Evans v. Parker, AR-304

Decision Date16 November 1983
Docket NumberNo. AR-304,AR-304
Citation440 So.2d 640
PartiesLeila J. EVANS, Guardian of the person and property of Virginia Searcy Barr, an incompetent, Appellant, v. Howard A. PARKER, a/k/a Howard A. Parker, Sr., Appellee.
CourtFlorida District Court of Appeals

Michael Wm. Mead, Fort Walton Beach, for appellant.

Richard H. Powell, of Estergren, Fortune, Anchors & Powell, Fort Walton Beach, for appellee.

ZEHMER, Judge.

The issue in this case is whether the trial court erred in dismissing with prejudice Count I of appellant's third amended counterclaim. We reverse.

In his motion to dismiss, appellee (Parker) contended that appellant's (Barr's) counterclaim was barred by the statute of limitations and the statute of frauds. Both are affirmative defenses which cannot properly be raised by a motion to dismiss unless the complaint affirmatively and clearly shows the conclusive applicability of such defense to bar the action. Rule 1.110(d), Florida Rules of Civil Procedure; e.g., Jackson Grain Co. v. Kemp, 177 So.2d 513 (Fla. 2d DCA 1965); Glass v. Armstrong, 330 So.2d 57 (Fla. 1st DCA 1976); 40 Fla.Jur.2d, Pleadings, §§ 171, 172. For this reason, we must analyze Barr's pleadings, construing the allegations most favorably to her position, to see if these defenses so clearly appear on the face of the counterclaim.

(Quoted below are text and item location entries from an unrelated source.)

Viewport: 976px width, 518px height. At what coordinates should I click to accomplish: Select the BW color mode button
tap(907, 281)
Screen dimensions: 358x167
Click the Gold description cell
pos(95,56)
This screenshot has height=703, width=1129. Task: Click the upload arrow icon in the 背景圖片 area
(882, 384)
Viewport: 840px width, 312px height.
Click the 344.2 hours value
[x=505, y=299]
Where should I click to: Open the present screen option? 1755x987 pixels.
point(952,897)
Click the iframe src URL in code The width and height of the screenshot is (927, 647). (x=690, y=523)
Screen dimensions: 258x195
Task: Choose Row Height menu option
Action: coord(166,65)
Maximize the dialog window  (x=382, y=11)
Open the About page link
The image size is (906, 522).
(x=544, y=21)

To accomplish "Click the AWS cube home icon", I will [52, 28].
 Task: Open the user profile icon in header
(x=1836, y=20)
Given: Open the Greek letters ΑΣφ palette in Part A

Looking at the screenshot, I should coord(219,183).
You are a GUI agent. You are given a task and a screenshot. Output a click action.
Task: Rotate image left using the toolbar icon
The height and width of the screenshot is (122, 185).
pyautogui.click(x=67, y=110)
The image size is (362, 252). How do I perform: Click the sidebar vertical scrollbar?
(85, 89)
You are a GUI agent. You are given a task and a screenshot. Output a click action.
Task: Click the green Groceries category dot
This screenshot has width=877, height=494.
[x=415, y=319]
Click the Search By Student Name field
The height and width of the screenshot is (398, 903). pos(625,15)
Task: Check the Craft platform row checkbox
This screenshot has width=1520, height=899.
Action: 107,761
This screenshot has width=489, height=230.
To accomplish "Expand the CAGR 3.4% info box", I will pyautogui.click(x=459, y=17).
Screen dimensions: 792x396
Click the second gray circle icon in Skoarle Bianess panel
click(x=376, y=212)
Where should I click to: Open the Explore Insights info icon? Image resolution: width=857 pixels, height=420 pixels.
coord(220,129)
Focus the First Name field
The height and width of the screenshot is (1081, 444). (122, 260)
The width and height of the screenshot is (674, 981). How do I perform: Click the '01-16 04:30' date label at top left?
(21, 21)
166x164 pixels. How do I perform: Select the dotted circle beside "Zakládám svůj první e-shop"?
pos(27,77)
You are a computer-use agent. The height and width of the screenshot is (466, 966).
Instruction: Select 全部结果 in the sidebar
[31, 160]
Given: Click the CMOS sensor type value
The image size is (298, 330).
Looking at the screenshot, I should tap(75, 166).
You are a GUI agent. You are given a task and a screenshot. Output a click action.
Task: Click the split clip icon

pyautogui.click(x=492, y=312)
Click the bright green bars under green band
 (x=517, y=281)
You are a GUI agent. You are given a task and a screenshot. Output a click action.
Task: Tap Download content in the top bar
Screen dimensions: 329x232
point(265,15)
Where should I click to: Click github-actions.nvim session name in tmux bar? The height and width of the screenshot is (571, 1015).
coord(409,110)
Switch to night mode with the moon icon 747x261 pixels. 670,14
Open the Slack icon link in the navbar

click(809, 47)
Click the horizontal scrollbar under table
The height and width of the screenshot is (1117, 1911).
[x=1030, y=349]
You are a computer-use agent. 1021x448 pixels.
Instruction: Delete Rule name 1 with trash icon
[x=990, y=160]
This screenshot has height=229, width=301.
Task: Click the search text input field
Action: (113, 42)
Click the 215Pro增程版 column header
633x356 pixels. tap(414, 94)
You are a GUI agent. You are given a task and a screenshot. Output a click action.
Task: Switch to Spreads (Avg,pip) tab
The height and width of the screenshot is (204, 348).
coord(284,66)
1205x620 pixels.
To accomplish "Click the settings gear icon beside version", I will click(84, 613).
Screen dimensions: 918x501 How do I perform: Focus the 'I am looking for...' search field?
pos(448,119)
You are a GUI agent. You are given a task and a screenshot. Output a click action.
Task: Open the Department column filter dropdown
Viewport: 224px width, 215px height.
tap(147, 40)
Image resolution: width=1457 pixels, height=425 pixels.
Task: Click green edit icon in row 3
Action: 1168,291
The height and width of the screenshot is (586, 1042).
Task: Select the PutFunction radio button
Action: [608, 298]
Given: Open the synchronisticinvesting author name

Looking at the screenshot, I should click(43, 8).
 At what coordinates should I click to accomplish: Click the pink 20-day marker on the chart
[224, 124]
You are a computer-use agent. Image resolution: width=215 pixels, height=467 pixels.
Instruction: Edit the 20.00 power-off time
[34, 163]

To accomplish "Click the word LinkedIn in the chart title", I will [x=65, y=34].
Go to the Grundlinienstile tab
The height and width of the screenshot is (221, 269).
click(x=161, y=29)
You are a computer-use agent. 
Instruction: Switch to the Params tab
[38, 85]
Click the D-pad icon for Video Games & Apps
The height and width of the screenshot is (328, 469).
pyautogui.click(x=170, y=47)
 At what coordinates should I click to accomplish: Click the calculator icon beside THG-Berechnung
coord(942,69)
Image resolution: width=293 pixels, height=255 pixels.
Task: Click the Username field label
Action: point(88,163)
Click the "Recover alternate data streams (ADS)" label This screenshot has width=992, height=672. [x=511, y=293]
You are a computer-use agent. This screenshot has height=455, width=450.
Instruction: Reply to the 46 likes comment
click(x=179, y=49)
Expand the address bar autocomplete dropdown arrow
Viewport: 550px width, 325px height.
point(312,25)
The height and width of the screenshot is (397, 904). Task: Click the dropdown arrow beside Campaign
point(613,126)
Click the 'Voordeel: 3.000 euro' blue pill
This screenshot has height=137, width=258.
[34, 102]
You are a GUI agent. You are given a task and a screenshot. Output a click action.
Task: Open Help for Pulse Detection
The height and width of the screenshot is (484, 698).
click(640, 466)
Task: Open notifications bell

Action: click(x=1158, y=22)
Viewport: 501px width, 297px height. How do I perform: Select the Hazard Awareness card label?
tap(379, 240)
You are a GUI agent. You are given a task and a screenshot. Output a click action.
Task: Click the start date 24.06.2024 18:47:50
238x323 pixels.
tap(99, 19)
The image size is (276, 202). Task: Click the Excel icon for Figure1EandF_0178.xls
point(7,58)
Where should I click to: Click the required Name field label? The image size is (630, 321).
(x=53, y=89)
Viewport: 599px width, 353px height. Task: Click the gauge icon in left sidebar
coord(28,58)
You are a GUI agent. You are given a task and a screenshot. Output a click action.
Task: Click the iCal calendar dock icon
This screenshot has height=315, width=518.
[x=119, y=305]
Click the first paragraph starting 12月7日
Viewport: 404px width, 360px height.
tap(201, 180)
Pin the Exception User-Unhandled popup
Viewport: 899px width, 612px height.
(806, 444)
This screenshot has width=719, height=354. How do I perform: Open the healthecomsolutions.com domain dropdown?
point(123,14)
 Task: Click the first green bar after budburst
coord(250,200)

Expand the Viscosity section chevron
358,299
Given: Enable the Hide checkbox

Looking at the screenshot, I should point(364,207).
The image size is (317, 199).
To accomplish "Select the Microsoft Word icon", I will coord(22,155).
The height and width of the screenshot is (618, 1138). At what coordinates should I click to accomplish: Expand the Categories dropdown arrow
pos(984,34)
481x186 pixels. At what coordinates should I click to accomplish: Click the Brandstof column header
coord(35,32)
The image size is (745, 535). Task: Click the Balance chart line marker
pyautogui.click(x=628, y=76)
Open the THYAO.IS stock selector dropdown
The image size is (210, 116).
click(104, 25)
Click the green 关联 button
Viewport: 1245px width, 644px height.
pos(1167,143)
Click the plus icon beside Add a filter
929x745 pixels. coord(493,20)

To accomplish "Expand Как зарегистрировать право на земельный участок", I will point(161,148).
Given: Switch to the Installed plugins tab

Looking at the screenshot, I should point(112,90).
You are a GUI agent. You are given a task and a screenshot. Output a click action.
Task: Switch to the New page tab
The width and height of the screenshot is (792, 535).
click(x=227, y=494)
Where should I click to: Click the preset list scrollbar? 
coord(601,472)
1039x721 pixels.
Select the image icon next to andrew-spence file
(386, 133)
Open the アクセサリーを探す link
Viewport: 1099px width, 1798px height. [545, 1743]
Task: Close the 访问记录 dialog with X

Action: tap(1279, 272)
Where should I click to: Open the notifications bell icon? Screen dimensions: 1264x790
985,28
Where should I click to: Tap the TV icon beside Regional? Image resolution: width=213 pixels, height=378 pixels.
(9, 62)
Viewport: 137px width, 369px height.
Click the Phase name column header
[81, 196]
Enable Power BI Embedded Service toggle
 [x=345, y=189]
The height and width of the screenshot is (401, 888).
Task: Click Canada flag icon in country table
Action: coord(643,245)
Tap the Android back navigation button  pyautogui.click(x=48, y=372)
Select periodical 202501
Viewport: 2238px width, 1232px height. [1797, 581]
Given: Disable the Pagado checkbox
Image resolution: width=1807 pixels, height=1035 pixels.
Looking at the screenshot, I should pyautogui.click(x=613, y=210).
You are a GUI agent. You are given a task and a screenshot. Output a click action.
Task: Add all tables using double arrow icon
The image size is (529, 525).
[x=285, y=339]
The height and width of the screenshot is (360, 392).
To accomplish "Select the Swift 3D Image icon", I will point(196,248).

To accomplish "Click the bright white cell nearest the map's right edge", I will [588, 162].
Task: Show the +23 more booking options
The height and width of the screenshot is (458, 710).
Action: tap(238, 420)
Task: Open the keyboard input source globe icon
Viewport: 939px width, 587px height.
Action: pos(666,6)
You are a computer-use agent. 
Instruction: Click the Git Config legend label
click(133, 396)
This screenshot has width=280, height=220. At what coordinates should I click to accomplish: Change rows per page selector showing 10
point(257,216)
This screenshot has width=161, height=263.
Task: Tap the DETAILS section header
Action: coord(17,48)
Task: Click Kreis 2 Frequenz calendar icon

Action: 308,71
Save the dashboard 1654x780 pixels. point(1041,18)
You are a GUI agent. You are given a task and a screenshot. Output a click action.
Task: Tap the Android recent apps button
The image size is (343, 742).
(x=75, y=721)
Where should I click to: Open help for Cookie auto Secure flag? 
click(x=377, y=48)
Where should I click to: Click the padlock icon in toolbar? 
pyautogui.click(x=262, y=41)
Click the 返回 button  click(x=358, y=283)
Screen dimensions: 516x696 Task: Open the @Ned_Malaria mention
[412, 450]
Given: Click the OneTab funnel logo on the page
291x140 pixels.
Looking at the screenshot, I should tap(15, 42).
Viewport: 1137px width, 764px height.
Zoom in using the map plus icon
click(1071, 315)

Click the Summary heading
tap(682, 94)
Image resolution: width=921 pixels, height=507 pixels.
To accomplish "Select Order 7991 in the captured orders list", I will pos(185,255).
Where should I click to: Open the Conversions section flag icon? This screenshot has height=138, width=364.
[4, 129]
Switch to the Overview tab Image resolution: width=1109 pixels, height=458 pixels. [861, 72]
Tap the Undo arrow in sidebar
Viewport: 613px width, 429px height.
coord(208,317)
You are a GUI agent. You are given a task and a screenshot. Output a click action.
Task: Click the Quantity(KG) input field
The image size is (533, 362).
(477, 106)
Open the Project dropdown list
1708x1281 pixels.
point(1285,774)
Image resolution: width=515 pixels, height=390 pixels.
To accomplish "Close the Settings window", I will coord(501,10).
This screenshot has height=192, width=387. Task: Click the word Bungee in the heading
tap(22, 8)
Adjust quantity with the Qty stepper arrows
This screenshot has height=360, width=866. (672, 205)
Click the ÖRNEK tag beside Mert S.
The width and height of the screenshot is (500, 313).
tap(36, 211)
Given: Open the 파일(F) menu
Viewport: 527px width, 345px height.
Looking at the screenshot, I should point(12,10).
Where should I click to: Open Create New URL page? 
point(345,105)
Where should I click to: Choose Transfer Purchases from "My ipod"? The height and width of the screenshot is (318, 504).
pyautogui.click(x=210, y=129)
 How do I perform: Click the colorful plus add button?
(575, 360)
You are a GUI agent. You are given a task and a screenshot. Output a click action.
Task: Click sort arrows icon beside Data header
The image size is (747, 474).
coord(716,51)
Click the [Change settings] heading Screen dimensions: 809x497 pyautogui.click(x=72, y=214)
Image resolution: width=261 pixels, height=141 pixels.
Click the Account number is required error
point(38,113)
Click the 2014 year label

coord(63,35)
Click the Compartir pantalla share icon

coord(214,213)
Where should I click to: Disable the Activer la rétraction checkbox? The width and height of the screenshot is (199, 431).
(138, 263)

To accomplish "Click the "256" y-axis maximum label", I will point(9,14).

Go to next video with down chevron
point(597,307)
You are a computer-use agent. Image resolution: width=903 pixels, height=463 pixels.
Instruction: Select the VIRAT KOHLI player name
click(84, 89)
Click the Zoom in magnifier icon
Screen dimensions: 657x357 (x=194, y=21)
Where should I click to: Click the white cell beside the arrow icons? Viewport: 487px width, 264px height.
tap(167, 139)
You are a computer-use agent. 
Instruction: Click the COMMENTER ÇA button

In the original complaint that commenced this action, Parker alleged that Barr had breached an oral contract made by them on May 1, 1974, concerning the conveyance of certain jointly owned property to one Clary to satisfy a debt owed by Barr to Clary. The complaint further alleged that Barr agreed to obtain an appraisal of the property and to pay the value of Parker's proportional interest to him, but that Barr failed to do so. Thus, Parker sought damages for this amount.

In her answer, Barr denied the correctness of Parker's allegations concerning the terms of their oral agreement. Construing Barr's allegations most favorably for her, as we must, she alleged in her affirmative defense and counterclaim that at the time of the alleged transaction Parker was indebted to her for $50,000 attorney's fees for services performed by her for Parker through the year 1972 and, further, that Parker's execution of the deed and conveyance of the property pursuant to that oral agreement was in partial payment of this indebtedness. Thus, Barr contends, under the oral agreement of May 1, 1974, Parker was paying a debt he acknowledged owing to her and that he continues to owe her the remaining balance of that debt.

On this appeal, Parker contends that Barr's cause of action asserted in the counterclaim accrued in 1972, more than four years before this action to enforce it was brought, and thus is barred by the applicable statute of limitations. Apparently, the trial court accepted this contention in granting the motion to dismiss, although the order of dismissal does not specify any particular ground.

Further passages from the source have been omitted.